When an investment trust trades at a discount to its net asset value (NAV), investors can effectively purchase the fund’s assets for less than the sum of its parts. Although some trusts deserve to trade at a discount, for reasons such as poor management, historical underperformance or excessive fees — buying a discounted one could be a contrarian value investment that could lead to superior returns over the long term.
That’s because an investor who has purchased at a discount has more money working for them than they had initially put in by themselves. This, in addition to a potential narrowing of the discount in the future, could drive faster growth in the value invested in comparison to the performance of its benchmark index.
Of course, there’s no certainty that the discount will narrow in the future. In addition, an underperforming fund may continue to do so, leading to potentially even bigger losses for you.
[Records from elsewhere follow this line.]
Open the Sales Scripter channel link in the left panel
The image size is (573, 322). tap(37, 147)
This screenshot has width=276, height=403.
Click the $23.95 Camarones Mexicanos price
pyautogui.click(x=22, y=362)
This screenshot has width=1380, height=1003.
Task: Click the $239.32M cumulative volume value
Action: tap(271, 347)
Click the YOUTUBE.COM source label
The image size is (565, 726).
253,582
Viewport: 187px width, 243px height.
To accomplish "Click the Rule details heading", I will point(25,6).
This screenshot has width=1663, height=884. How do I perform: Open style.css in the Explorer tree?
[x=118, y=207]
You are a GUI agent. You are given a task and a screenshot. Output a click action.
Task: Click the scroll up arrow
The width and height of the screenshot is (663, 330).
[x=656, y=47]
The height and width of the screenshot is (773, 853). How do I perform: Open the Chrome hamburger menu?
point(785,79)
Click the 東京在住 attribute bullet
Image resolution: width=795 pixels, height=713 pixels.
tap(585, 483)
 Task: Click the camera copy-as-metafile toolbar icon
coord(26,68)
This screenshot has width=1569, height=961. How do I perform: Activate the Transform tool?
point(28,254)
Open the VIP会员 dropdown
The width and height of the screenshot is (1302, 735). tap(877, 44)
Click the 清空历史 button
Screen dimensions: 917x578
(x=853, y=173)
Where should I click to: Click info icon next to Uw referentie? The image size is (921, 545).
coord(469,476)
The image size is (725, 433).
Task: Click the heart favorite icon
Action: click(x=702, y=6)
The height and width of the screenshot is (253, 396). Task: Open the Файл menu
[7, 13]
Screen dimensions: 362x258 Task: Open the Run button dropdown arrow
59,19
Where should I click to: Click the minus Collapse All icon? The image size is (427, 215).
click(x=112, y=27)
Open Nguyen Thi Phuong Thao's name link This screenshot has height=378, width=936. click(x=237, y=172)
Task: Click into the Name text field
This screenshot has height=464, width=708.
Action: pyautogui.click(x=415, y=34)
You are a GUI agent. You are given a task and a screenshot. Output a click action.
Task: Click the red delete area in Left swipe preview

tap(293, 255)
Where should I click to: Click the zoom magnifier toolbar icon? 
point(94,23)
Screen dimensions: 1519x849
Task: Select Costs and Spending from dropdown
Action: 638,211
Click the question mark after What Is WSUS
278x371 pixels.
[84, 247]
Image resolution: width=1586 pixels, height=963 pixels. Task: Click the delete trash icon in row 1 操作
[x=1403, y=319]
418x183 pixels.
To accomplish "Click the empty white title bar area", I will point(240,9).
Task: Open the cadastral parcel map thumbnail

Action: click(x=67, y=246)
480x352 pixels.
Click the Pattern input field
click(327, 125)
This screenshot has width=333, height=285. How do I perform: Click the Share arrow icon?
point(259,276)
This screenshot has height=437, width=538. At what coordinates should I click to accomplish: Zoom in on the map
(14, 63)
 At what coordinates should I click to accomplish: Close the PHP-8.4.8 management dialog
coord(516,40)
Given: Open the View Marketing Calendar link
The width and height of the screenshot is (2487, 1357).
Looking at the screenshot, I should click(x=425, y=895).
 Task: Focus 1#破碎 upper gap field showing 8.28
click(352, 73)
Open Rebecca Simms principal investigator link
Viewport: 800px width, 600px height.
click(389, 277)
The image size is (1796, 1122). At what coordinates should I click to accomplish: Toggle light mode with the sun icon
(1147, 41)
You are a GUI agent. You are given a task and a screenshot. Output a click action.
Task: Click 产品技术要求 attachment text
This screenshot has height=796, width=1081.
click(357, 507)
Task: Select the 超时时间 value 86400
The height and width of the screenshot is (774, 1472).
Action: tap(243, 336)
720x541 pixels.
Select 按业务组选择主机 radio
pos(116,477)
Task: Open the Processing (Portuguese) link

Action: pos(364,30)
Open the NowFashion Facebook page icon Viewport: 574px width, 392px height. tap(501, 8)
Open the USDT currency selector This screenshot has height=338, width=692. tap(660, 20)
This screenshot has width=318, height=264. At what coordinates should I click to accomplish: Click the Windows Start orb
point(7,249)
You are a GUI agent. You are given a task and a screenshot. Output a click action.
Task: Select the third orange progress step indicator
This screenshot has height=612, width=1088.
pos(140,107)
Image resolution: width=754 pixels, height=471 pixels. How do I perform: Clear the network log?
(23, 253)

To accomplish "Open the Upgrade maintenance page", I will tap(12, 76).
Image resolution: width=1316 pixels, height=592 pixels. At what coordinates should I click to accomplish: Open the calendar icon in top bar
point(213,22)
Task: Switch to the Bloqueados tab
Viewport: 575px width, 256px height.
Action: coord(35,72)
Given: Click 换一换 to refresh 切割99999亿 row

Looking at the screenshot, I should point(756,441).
This is why it’s important to assess the fundamentals to find the trusts which are most likely to outperform in the future.
With this in mind, I’m taking a look at two which are currently trading at more than a 20% discount to their NAVs.
First up is the Hansa Trust (LSE: HAN), a special situations fund which invests in a wide range of quoted and unquoted companies. It aspires to generate attractive long-term returns by seeking out undervalued investments.
Following a strategy review in 2014, the fund has transitioned from what was primarily a UK-focused portfolio to a much more globally diversified one. Although this has driven an improvement in returns in recent years, investors remain sceptical of its approach.
The fund owns a strategic stake in Ocean Wilsons Holdings Limited, which currently accounts for 30% of its total assets. Ocean Wilsons is an investment company itself, which owns an international portfolio that includes a controlling interest in Wilsons Sons, Brazil’s largest port and logistics company.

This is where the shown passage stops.